Berkejaran Dengan Waktu



3 Yohanes 1:2-4
Kita akan selalu diperhadapkan dengan sebuah persimpangan. Sebab hidup ini sendiri berisikan sederet pilihan. Bagaimana kita memilih dan apa yang dipilih akan menentukan kehidupan yang dijalani di masa mendatang. Sayangnya banyak orang yang menjalani hidup tanpa pemahaman yang benar tentang bagaimana seharusnya memilih dengan benar.
Dan pilihan penting itu adalah pendidikan rohani sejak dini bagi anak-anak rohani kita. Meski kita tertarik pada hal-hal yang bersifat rohani namun belum tentu kita berminat untuk hidup secara rohani.[1] Alasannya sederhana: Sebab Hidup rohani mengharuskan kita untuk menanggalkan kendali hidup kepada Tuhan. Dalam mementoring seseorang, kita harus berpacu dengan waktu, sebab dunia ini makin tidak terkendali dan kehidupan orang Kristen dan non-Kristen tidak lagi terlihat.
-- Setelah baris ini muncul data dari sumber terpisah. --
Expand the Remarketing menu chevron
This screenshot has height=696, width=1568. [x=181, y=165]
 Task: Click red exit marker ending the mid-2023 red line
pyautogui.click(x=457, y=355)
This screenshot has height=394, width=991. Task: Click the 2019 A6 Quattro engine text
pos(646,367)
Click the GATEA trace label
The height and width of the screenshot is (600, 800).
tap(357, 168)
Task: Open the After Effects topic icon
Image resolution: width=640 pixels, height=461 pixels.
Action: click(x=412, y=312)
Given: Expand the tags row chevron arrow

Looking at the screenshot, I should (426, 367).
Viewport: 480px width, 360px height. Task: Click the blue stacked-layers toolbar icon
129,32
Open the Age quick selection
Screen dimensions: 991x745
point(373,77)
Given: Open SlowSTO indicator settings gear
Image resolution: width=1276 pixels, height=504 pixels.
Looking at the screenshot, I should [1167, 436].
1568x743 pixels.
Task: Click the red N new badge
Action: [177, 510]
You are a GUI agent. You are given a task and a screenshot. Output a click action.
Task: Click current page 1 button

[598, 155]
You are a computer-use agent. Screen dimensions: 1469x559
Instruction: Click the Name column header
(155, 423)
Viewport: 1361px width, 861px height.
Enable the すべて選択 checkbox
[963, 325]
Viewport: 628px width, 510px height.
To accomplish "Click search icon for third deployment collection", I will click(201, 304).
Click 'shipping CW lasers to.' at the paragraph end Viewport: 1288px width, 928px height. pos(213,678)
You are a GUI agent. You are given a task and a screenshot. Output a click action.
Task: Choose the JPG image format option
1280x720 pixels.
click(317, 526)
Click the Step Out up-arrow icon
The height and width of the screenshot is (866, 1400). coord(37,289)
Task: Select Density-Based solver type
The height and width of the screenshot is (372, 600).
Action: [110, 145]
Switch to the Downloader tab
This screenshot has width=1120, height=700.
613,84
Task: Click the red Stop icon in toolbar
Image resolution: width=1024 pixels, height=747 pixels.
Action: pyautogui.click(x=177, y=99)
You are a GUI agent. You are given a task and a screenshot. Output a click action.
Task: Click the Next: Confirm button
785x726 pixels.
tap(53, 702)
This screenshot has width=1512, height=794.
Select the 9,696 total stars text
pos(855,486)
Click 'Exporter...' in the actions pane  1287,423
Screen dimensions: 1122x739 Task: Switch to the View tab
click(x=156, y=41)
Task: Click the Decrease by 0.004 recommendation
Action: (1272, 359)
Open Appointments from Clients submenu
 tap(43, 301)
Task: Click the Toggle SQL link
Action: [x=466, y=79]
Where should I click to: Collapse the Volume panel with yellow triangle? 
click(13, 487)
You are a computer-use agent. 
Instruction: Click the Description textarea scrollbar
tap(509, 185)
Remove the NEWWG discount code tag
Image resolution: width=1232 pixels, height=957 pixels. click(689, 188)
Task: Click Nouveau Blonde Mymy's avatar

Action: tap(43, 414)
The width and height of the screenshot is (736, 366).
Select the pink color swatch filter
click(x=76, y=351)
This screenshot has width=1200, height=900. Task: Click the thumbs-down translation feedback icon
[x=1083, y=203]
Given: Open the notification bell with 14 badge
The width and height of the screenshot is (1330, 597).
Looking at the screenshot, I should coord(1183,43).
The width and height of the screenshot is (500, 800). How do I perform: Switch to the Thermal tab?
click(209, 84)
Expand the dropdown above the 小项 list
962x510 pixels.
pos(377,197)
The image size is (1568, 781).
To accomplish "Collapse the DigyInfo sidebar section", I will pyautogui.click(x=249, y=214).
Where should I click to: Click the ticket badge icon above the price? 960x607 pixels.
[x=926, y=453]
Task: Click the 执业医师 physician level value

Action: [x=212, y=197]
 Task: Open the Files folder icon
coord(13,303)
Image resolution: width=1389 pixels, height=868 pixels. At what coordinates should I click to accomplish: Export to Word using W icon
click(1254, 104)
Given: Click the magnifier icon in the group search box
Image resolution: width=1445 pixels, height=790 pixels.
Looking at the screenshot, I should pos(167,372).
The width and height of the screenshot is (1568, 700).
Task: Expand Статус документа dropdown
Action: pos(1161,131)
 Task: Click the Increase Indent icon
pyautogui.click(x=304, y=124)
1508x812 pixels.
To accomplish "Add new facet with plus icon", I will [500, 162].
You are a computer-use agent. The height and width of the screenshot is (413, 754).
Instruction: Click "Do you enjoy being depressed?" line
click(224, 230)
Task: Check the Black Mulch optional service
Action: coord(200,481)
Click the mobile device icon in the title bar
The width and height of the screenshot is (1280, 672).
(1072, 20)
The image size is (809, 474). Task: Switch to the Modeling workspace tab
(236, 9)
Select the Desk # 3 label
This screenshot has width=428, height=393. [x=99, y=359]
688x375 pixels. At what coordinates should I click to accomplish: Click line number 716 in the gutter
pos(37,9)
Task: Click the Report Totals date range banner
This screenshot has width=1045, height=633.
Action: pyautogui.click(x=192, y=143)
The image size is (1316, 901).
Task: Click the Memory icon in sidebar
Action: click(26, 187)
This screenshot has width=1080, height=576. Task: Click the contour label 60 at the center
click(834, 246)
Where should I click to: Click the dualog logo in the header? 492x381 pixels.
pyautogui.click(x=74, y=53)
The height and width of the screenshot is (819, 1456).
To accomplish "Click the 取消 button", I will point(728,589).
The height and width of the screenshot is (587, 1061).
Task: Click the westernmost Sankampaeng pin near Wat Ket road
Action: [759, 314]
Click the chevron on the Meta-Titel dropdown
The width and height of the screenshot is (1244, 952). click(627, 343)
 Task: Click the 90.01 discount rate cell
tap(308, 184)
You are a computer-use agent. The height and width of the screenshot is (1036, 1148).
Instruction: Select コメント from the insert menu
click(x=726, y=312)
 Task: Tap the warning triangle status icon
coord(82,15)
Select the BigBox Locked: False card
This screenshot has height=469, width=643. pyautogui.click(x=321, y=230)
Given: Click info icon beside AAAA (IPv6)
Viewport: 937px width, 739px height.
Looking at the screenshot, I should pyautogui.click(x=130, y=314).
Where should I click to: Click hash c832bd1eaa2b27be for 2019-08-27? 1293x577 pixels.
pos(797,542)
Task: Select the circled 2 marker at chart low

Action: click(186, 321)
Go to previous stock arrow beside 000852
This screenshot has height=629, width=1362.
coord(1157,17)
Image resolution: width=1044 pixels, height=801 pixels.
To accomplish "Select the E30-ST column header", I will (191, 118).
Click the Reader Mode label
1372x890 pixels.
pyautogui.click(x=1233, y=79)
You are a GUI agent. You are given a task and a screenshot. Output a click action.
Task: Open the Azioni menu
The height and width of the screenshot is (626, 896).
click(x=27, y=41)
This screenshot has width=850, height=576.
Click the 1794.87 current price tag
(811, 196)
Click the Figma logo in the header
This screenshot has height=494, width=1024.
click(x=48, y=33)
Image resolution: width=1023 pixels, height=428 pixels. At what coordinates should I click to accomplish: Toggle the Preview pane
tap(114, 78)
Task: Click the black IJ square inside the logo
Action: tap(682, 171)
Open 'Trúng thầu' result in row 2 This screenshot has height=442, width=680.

Jadi kita harus terus menerus dan tidak jenuh-jenuh mendidik mereka dalam firman dan keteladanan.
 Yohanes menyebutkan kata "sukacita" dua kali (ayat 3 dan 4). Sukacita yang didapatkan karena Yohanes memperoleh berita bahwa Gayus "hidup dalam kebenaran" (ayat 3), dikarenakan pendampingan yang dilakukannya. Ketika Gayus dibina untuk hidup dalam kebenaran, maka dia bisa:
1.      Hidup baik-baik (Euodow – Yun, mayest prosper - KJV), dan sehat (bisa secara tubuh dan juga sehat rohani) dalam segala sesuatu. Kata ‘baik-baik’ ini dapat diartikan dengan sebuah kesuksesan dalam meraih sesuatu, hidup yang diberkati atau diberi kemudahan dalam perjalanan hidup mereka [bandingkan dengan Amsal 20:7 ‘orang benar yang bersih kelakuannya, berbahagialah keturunannya].
2.      Ia juga mendengar bahwa "anak-anakku hidup dalam kebenaran" membawa sukacita besar bagi sang Penatua (ayat 4). Istilah "anak-anakku" (Yun – ‘teknon’) mengungkapkan kedekatan relasi antara ayah dan anaknya, teman, dll. Tiada sukacita terbesar selain melihat anak-anak rohani atau anak-anak secara jasmani kita dapat hidup dalam kehendak Allah.
3.      Gayus memberikan hati dan rumahnya untuk menampung para tamu (ayat 5-6). Seorang yang hidup dalam kebenaran firman akan selalu memberikan hidupnya bagi orang lain atau berbagi berkat kepada orang lain. Dia tidak akan pernah menahan berkat-Nya dalam hidupnya untuk orang lain. Gayus bukan saja hidup dalam kebenaran, ia pun hidup dalam kebaikan. Kita harus memberi contoh konkret kepada anak-anak kita sebelum dirinya dapat berbuat baik kepada sesama. Anak belajar paling banyak bukan dari perkataan melainkan perbuatan kita. Kesediaan kita untuk menolong serta membagi apa yang kita miliki adalah bukti nyata kasih kepada Tuhan dan sesama.
Ini bukan dapat dikerjakan hanya dalam sekejap tetapi dilakukan tidak dalam waktu yang singkat (proses yang panjang) dan dikerjakan secara intens. Jikalau saudara ingin melihat generasi selanjutnya hidup dalam kebenaran, maka segeralah didik anak-anak kita didalam kebenaran firman Tuhan (Amsal 29:17 ‘Didiklah anakmu, maka ia akan memberikan ketenteraman kepadamu, dan mendatangkan sukacita kepadamu). Jangan menunda lagi, pakailah setiap waktu (kesempatan) untuk memberi pengaruh kita agar mereka bukan menjadi penonton belaka, tetapi menjadi pelayan yang baik! Pilihlah mulai saat ini, mau menjadi pelayan yang baik atau hanya menjadi orang yang baik-baik melayani.
Diskusikan:
·         Sudahkah kita melakukan mentoring kepada anak-anak rohani kita?
·         Apakah pergumulan [suka-duka] kita dalam melakukan mentoring itu?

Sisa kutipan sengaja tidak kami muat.